I contacted our insurance and they are denying our claim, citing the following:
collapse, including any of the following conditions of property or any part of the property: (1) An abrupt falling down or caving in; (2) Loss of structural integrity, including separation of parts of the property or property in danger of falling down or caving in; or (3)Any cracking, bulging, sagging, bending, leaning, settling, shrinkage or expansion as such condition relates to (1) or (2) above
Their reasoning is that the tree didn't fall directly on the wall itself, and claim that the basement was faulty prior to the incident. We do not have pictures because the demo contractor was removing the tree at the dead of night in the storm.
How do I fight this? It is enraging that in a time of need the insurance company will do what they can do wiggle out of this. Why do I even pay them for the policy?

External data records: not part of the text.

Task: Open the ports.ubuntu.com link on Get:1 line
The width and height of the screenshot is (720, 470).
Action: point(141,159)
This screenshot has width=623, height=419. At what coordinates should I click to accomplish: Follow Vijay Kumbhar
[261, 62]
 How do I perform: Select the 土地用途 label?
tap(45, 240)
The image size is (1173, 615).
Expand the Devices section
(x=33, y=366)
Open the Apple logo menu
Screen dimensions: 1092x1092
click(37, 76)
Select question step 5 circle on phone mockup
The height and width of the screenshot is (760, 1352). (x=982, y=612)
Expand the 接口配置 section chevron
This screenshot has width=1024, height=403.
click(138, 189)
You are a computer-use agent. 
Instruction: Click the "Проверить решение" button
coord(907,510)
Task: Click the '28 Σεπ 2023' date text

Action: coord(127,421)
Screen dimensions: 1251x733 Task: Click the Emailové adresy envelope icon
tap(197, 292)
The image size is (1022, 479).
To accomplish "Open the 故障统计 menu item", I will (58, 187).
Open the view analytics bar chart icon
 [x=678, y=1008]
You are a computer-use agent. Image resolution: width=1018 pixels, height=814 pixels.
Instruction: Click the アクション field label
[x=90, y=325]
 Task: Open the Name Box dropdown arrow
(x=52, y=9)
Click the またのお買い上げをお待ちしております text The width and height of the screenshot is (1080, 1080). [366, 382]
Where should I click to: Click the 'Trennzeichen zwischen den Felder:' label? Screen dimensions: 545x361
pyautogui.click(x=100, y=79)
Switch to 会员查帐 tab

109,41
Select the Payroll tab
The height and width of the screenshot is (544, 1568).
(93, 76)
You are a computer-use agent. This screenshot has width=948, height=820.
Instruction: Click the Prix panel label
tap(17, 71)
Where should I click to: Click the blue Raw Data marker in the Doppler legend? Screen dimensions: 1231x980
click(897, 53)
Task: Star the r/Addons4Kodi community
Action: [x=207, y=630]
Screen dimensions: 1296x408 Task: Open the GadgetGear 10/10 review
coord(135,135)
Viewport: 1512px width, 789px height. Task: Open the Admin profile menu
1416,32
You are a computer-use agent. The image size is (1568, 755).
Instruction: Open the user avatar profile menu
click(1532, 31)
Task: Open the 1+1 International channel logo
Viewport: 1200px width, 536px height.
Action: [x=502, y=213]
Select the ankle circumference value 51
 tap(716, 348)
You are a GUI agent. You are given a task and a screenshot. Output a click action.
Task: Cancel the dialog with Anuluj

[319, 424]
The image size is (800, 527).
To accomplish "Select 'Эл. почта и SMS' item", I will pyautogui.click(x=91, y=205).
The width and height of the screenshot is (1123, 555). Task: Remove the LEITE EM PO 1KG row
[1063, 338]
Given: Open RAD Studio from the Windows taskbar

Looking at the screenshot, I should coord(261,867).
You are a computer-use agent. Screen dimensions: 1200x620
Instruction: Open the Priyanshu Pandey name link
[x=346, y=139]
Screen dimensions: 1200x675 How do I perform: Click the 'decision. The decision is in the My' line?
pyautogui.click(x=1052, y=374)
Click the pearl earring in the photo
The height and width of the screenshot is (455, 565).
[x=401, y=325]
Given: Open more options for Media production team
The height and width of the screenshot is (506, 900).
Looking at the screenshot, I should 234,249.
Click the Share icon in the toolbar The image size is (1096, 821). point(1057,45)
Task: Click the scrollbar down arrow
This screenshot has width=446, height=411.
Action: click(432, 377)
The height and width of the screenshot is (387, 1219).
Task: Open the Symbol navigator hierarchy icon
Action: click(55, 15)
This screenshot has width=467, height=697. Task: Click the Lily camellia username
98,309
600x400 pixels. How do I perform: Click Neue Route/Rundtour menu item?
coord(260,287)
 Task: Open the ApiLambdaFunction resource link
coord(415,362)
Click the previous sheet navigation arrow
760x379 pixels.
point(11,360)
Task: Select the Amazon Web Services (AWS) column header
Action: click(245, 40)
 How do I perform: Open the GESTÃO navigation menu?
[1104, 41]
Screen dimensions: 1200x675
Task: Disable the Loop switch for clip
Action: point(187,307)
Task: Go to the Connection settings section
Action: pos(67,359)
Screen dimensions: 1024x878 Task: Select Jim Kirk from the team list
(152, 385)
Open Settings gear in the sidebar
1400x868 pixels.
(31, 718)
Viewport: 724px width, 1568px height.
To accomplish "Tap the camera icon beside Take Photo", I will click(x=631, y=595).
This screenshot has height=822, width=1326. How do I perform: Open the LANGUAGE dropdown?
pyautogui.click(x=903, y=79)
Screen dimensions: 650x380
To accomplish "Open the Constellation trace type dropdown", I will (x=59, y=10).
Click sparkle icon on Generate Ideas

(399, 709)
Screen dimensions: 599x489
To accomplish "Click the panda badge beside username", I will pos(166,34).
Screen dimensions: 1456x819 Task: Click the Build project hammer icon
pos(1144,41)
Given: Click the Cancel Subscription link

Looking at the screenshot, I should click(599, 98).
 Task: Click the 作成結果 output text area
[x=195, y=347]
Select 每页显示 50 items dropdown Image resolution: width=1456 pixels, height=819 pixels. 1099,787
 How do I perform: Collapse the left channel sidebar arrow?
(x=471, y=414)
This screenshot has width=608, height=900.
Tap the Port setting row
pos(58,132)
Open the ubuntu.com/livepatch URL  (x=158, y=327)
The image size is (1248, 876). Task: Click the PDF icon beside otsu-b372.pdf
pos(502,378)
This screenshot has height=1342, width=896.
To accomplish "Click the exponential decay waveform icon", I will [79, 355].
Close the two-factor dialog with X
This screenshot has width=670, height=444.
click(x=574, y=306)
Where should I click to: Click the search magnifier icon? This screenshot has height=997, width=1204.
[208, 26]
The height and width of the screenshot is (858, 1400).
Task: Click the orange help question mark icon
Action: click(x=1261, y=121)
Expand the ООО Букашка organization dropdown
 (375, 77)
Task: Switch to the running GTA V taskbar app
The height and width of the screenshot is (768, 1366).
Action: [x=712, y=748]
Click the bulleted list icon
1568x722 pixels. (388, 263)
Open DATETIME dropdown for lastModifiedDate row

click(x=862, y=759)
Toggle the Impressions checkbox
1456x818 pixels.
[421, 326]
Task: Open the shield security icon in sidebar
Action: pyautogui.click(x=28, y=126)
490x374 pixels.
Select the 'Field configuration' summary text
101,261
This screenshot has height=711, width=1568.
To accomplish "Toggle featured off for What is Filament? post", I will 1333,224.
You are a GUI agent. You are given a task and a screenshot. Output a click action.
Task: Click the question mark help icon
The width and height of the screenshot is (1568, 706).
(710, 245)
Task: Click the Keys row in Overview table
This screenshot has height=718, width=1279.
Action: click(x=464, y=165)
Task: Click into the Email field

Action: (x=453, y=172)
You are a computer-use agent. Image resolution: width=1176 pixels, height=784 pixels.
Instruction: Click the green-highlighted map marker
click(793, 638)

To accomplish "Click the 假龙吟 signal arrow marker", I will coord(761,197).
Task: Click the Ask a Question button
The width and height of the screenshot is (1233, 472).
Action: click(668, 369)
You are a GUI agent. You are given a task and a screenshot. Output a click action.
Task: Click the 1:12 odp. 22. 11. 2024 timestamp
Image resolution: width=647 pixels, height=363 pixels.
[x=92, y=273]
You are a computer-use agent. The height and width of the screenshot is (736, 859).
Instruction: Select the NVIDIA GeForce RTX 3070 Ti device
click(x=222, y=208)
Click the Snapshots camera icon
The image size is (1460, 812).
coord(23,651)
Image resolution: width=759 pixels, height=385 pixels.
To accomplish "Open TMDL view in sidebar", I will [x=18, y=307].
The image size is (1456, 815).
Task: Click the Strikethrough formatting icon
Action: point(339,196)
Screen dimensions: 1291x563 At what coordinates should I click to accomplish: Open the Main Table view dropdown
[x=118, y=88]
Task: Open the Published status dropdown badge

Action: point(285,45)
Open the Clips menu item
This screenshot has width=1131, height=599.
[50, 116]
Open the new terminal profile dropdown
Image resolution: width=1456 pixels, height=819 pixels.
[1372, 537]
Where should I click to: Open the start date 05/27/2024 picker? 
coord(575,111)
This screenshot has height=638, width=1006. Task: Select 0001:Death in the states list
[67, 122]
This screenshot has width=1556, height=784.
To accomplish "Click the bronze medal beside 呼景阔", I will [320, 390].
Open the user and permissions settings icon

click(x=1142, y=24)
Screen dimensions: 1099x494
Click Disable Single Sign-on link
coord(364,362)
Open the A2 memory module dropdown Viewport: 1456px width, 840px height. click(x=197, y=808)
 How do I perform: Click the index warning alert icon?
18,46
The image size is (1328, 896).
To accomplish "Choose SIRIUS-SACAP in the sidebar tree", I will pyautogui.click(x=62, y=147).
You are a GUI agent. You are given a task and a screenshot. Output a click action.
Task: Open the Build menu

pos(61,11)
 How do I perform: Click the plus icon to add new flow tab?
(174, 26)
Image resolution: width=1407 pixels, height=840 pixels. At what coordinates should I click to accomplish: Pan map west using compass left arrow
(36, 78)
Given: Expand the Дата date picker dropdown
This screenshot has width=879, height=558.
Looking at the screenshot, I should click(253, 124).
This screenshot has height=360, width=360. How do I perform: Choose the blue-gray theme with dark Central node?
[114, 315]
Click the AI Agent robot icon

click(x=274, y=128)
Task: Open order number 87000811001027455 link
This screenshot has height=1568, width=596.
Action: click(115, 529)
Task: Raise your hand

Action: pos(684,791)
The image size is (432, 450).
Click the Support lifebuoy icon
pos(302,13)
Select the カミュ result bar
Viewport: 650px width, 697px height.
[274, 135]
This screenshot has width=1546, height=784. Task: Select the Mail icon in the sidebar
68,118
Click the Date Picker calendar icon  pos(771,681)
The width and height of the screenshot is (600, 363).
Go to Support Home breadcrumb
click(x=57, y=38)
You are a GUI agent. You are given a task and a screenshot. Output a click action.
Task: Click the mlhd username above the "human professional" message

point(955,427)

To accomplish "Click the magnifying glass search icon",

An attorney I am working with wants to write a letter to try and convince the insurance company on the basis of Efficient Proximate Cause. The attorney's fees for this are about $1k. I had my insurance agent reach out to the adjuster and he seems pretty dug in on his position. Is this letter worth the money to try and argue my case? I am worried that the insurance will just drag this out, demanding more $1k letters, possibly engineering studies, etc.
Any suggestions on what I should do?